あすにゃんの やっぱり『ナルニア』!!!!

『ナルニア国物語』にまつわるあれこれです。

11 『ライオンと魔女』026☆☆☆エドの変化(救われるために)

 エドは苦労して魔女の館にたどり着いたのに、帰ってきたのは冷淡な扱いでした。
 ひからびたパンに水を与えられただけだったのです。
 たいがいの小説は、苦労したらそのぶん報われるのがセオリーなのですが、このファンタジーはそう甘くない。せっかく情報を手にやってきたエドに、魔女は冷たい扱いをするのでした。人間的な面がまったくない魔女だからこそ、そういう扱いをするのでしょうね。

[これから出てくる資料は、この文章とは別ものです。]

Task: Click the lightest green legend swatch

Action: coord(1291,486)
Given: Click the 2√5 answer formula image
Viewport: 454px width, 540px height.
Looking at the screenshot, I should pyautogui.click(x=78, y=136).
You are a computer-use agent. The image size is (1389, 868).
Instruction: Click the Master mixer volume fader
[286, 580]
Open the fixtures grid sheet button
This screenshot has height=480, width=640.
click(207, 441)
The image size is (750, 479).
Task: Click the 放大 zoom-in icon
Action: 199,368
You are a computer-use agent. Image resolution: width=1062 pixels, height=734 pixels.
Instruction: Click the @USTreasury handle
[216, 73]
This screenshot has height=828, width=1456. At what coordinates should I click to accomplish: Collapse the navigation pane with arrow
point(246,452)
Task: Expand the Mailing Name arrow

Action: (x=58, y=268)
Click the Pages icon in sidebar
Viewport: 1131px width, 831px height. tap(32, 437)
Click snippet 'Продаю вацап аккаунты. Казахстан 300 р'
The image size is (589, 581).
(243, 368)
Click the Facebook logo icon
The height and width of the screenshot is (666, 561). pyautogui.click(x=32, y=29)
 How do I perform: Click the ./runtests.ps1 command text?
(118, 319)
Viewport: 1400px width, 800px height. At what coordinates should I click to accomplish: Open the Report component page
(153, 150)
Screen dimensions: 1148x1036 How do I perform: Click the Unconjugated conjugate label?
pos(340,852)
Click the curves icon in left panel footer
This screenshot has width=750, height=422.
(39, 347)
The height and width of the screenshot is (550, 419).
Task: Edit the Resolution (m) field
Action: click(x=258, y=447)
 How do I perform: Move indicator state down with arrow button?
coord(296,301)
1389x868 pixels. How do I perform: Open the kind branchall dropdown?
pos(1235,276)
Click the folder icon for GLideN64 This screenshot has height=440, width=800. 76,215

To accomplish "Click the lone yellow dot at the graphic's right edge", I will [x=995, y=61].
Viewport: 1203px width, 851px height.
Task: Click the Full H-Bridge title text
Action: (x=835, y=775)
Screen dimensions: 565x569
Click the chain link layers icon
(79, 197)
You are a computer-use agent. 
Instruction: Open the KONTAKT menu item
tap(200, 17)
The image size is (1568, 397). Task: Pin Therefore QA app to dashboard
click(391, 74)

 ナルニアに住む動物たちや木々のなかに、魔女に味方する連中がいるんですが、たとえばタムナスさんも「魔女に仕えていた」と言っていました。こんな冷たい残酷な女が、報酬を与えるとは思えないけど、恐怖で従っていた。

 

 北朝鮮でも同じように、恐怖支配がされているそうです。でもね、人は恐怖ばかり与えられていたら、気力を失い、生きていくことができなくなります。反発し、反乱を起こす人だって出るでしょう。支配には飴と鞭が肝要です(笑)

 

 冷酷な魔女は、途中で出会った動物たちのパーティを石化してしまいます。そのときエドは、魔女を止めようとするのです。
 この時初めてエドは、他人に対して哀れみを感じた、と書いてありました。


 自分がぞんざいに扱われていることへの怒り、そして幸せなパーティをぶち壊しにした魔女への憎しみを感じていたことよりも、他人への哀れみがあった。それこそが、この物語での大切な変化です。自分もまた石化されるかも、という恐怖もあったでしょうが、いままでルーシーをいじめてばかりいたエドが、虐げられることで気づいた自分の変化。
 どんな人間にも、救われるところはあるのです。